_DATA IN THIS EXERCISE_.
____________________

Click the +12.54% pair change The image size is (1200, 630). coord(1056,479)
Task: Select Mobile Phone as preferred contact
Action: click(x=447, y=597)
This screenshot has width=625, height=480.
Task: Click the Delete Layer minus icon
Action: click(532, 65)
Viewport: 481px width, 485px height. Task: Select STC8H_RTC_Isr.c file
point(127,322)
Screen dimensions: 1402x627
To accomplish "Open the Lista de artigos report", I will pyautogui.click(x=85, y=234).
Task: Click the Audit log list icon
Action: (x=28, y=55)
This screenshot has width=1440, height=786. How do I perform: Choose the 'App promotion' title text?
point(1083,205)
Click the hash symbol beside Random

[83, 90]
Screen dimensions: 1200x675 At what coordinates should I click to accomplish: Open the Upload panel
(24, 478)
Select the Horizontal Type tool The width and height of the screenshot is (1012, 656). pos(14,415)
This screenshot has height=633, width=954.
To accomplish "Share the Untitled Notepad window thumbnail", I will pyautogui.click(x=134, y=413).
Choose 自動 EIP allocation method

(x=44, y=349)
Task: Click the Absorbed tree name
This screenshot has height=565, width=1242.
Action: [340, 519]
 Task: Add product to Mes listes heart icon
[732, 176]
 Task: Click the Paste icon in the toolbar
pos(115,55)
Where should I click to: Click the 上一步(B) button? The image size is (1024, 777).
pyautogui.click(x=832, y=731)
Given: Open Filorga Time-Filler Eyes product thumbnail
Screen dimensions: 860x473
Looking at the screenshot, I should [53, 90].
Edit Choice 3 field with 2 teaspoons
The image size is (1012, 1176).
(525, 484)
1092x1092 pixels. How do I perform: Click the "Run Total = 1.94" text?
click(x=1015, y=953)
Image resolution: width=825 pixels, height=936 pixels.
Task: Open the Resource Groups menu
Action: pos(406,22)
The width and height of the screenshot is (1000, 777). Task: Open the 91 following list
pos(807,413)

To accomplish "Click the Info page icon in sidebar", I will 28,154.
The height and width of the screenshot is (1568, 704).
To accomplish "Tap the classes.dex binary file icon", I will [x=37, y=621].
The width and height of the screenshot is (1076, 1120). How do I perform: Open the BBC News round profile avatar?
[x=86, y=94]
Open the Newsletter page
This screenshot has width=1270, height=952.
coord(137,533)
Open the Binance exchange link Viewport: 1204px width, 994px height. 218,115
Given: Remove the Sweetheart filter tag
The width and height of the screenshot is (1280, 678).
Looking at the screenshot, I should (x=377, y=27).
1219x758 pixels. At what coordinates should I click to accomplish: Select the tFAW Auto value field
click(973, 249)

____________________

_WORK REQUIRED_. From the top of the listing above, restate each line word for word up to and including the line with "This screenshot has height=633, width=954."; add nothing else.

_EXERCISE RESPONSE_.
Click the +12.54% pair change The image size is (1200, 630). coord(1056,479)
Task: Select Mobile Phone as preferred contact
Action: click(x=447, y=597)
This screenshot has width=625, height=480.
Task: Click the Delete Layer minus icon
Action: click(532, 65)
Viewport: 481px width, 485px height. Task: Select STC8H_RTC_Isr.c file
point(127,322)
Screen dimensions: 1402x627
To accomplish "Open the Lista de artigos report", I will pyautogui.click(x=85, y=234).
Task: Click the Audit log list icon
Action: (x=28, y=55)
This screenshot has width=1440, height=786. How do I perform: Choose the 'App promotion' title text?
point(1083,205)
Click the hash symbol beside Random

[83, 90]
Screen dimensions: 1200x675 At what coordinates should I click to accomplish: Open the Upload panel
(24, 478)
Select the Horizontal Type tool The width and height of the screenshot is (1012, 656). pos(14,415)
This screenshot has height=633, width=954.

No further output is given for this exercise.